2021 Workshop: Reproducibility in Geospace Science

Long title
Reproducibility in Geospace Science: Best practices for Data Stewardship
Conveners
InGeO team - Asti Bhatt, Ashton Reimer, Leslie Lamarche, Todd Valentic, Pablo Reyes
Tomoko Matsuo
Ryan McGranaghan
Description

Primary Objective: This workshop endeavors to advance discussions on computational reproducibility in CEDAR science, putting emphasis on the challenges posed by access to and usage of data and diverse stake-holders’ needs.

Reproducing scientific results is a key component to the scientific method. For observational sciences, reproducing results is challenging, especially when observing largely nonlinear natural phenomena. However, in the era of widely available open data and software analysis tools, we need to also ensure computational reproducibility of research results. Towards that, it is critical to identify the needs of instrument developers, data providers, software developers, and scientific users in the CEDAR community to make research results computationally reproducible. This includes issues such as data collection and curation, data distribution and redistribution, data traceability and archive, credit attributions to data and software providers, incompatible licensing across different software and datasets, journal and funding agency requirements, and issues of user privacy and intellectual properties.

We invite robust discussions focused on the changing landscape of data and software publishing requirements for journals, licensing and citations of data and software, tracking users of scientific datasets and software for funding requirements, utility of data repositories and doi generation. We encourage the participation of students and early career researchers, especially in sharing challenges they have encountered attempting to perform reproducible research when using software and/or datasets. The session will be organized in short 5-minute presentations and a panel discussion along with breakout rooms.

These discussions will inform the content of a whitepaper that will serve as an update to ‘Essential Best Practices for the Geospace Community Concerning Reproducible Research, Open Science, and Digital Scholarship’ (authored in 2018). This white paper will serve as a starting point for broader discussion specifically among ground-based observations within the CEDAR community on data and software stewardship towards creating reproducible results.

Agenda

Link to workshop whitepaper notes (pdf)

13:00-13:10: Introduction

Session Convenors

Introduction to the session and review the format and goals.

13:10-13:30: Data distribution and Licensing

Topic expert: Kathryn McWilliams, SuperDARN Data Distribution and Licensing

  • Data availability requirements of funding agencies and journals. Data licensing. Data distribution and tracking. Long-term data distribution

13:30-13:50: Common data repositories

Topic expert: Bill Rideout, CEDAR Madrigal Database

  • Existing data repositories for non-NASA data products, how are they used? Do they serve all the needs of the CEDAR community? . Metadata and file format standards. Can we enforce certain community standards with data management plans?

13:50-14:10: Data citation and attribution

Topic expert: Lan Jian, NASA SPDF

  • Accessibility of data for users and how to comply with journal data policies.

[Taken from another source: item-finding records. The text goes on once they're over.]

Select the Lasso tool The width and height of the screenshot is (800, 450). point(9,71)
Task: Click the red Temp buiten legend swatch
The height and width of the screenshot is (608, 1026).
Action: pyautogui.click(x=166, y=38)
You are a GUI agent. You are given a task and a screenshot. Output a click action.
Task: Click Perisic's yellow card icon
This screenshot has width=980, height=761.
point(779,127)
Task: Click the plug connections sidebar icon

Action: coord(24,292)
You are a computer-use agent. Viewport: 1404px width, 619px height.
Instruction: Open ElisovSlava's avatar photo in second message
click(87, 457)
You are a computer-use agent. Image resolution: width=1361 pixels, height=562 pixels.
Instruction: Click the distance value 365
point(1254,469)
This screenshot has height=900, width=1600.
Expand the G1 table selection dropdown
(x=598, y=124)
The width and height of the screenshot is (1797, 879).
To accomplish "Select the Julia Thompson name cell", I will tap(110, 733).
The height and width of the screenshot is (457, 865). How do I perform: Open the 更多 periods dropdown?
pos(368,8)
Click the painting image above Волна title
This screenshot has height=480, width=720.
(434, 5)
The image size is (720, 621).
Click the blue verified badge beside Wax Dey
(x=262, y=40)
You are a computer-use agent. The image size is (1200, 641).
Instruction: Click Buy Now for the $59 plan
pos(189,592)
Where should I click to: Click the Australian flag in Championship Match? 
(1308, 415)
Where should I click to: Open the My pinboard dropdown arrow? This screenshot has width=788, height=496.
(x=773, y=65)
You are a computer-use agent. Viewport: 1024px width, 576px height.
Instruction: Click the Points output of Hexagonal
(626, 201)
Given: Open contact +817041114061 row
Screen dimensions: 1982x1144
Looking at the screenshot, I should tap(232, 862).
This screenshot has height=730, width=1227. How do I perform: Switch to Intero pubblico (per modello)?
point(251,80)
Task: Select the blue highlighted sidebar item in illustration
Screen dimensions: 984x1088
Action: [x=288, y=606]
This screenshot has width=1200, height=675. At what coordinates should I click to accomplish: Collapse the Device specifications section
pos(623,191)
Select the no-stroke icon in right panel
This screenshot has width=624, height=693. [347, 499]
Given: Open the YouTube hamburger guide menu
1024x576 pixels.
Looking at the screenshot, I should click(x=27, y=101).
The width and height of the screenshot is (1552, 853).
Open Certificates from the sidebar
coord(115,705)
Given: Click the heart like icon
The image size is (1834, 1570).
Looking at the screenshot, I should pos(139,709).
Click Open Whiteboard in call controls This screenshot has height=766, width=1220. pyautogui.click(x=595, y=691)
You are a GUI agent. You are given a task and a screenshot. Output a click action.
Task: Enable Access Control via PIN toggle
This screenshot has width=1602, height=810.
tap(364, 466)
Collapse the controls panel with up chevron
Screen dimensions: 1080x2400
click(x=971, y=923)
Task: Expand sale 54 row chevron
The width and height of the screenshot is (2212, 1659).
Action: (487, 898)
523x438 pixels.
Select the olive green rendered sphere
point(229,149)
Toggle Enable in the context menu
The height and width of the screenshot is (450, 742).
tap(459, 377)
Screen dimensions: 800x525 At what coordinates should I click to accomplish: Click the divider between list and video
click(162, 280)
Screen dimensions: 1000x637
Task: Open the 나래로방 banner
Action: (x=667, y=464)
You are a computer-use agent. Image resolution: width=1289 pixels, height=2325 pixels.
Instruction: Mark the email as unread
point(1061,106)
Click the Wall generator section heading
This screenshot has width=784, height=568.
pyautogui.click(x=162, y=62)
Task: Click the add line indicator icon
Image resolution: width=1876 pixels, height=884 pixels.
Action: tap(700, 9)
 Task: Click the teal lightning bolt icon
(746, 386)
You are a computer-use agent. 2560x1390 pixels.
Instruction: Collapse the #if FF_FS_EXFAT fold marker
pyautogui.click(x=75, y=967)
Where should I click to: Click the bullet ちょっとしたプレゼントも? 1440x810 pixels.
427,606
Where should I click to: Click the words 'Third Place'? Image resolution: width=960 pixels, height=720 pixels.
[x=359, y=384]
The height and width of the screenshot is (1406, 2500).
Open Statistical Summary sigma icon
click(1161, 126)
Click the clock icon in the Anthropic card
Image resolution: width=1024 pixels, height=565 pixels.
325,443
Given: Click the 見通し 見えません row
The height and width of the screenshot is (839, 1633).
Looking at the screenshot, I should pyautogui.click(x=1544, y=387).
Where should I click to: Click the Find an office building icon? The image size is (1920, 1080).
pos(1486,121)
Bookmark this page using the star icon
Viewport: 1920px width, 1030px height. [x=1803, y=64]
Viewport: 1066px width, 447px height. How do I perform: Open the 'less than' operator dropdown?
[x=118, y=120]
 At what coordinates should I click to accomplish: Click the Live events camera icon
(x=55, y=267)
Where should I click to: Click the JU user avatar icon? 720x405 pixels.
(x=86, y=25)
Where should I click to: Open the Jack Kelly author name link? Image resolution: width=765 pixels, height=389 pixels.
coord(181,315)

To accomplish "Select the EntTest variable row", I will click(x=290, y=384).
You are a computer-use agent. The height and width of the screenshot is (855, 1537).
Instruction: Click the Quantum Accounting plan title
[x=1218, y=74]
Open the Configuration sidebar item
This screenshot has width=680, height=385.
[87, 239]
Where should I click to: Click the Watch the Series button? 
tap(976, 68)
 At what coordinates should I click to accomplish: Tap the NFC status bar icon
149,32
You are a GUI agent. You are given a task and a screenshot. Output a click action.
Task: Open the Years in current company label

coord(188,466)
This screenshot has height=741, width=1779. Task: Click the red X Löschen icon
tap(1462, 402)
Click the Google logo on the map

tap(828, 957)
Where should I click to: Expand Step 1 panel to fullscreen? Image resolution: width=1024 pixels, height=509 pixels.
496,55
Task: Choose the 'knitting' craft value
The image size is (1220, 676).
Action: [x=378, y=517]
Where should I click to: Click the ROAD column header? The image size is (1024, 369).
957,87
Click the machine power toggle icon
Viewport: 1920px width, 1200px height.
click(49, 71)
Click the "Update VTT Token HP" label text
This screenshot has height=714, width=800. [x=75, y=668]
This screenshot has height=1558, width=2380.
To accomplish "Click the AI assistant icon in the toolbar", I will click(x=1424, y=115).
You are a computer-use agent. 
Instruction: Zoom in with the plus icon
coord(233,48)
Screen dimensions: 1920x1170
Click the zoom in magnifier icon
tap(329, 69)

Recognition/credit for data providers. The need for a common community “Rules of the Road”. Incentive structures for proper attribution and proper citation.

14:10-14:30: FAIR geospace data

Topic expert: Liam Kilcommons, AMGeO

  • How are we doing with the different aspects of Findable, Accessible, Interoperable, Reusable (FAIR). Why do we need FAIR data? Are FAIR standards practical for CEDAR data?

14:30-14:50: Learning from other disciplines

Topic expert: Kenton McHenry, GEOCODES

  • How other disciplines deal with data and what can we learn from that.

14:50-15:00: Conclusion

Session Convenors

  • Wrap up, next steps, and closing remarks.
Justification

This workshop will address Strategic Thrust #6 "to manage, Mine and Manipulate Geoscience Data and Methods."

Reproducing computational results requires robust community infrastructure and adoption of best practices towards managing both data and software. The era of FAIR (Findable, Accessible, Interoperable, Reproducible) data is already upon us, yet we are not fully prepared to adhere to that practice. This is especially challenging in geospace science where we need distributed instrumentation and specialized computational software developed with funding secured through competitive processes. to carry out research. We hope to hear from instrument operators, data providers, and software developers in the geospace community on their challenges to balance various aspects of providing good data and software products and ensuring sustainability of data and software.